Answer: 2.29 x 10^-6 A (or 2.29 µA) Explain
This is a question about how electricity is made when a wire moves through a magnet's field (called induced EMF) and how current flows through a simple circuit (Ohm's Law and series resistance). The solving step is:

First, we figure out how much "push" (voltage) is created when the wire moves through the magnetic field. This is called the induced electromotive force, or EMF. We use the formula: EMF = B * L * v.
* B (magnetic field strength) = 2.0 x 10^-2 T
* L (length of the moving wire) = 10.0 cm, which is 0.10 meters (we need to use meters!)
* v (speed of the wire) = 1.0 m/s
So, EMF = (2.0 x 10^-2 T) * (0.10 m) * (1.0 m/s) = 0.002 Volts.

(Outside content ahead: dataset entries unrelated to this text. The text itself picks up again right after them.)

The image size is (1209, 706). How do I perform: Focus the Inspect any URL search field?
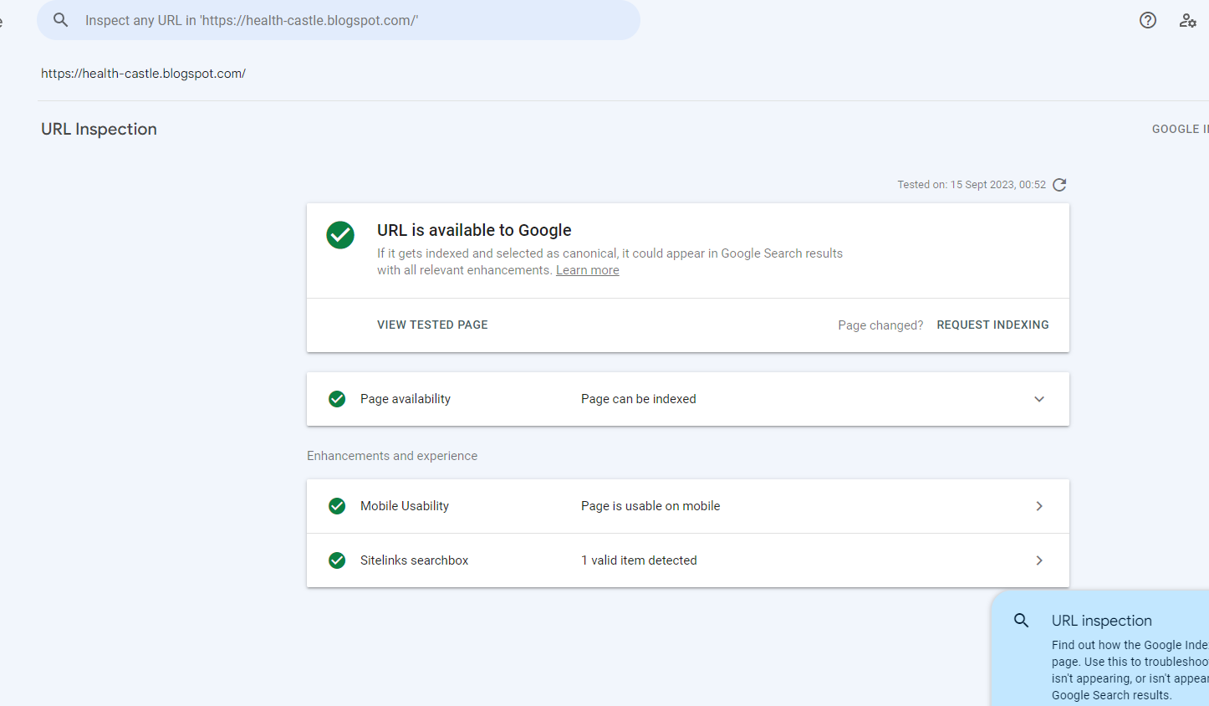click(x=351, y=20)
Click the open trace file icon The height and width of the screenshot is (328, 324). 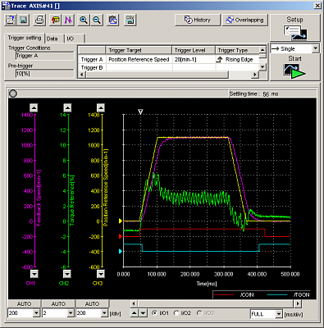(11, 20)
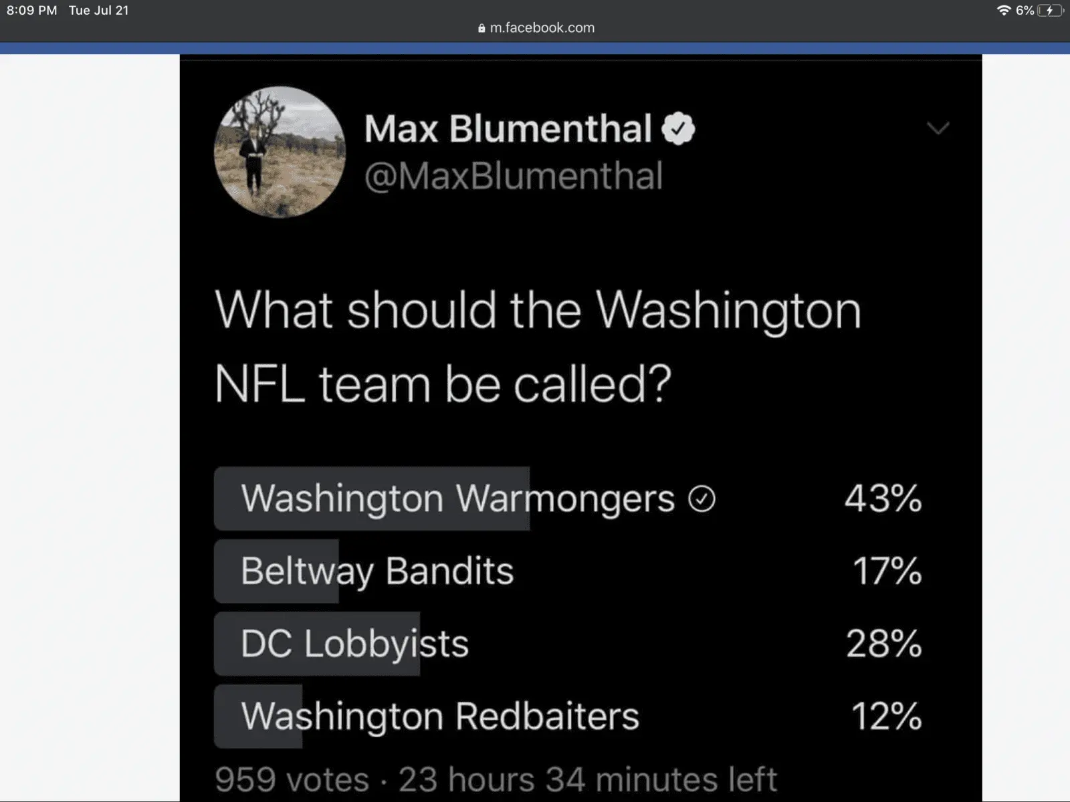Click the m.facebook.com address bar
Screen dimensions: 1070x802
pos(542,28)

Next, we find the total resistance in our circuit. The copper wire and the galvanometer are connected one after the other (in series), so we just add their resistances together.
* Resistance of wire = 0.10 Ω
* Resistance of galvanometer = 875 Ω
Total Resistance = 0.10 Ω + 875 Ω = 875.10 Ω.

Finally, we use Ohm's Law to find the current. Ohm's Law tells us that Current = Voltage / Resistance.
* Voltage (which is our induced EMF) = 0.002 V
* Total Resistance = 875.10 Ω
Current = 0.002 V / 875.10 Ω ≈ 0.000002285 A.

We can write this in a neater way: 2.29 x 10^-6 A, or 2.29 microamperes (µA).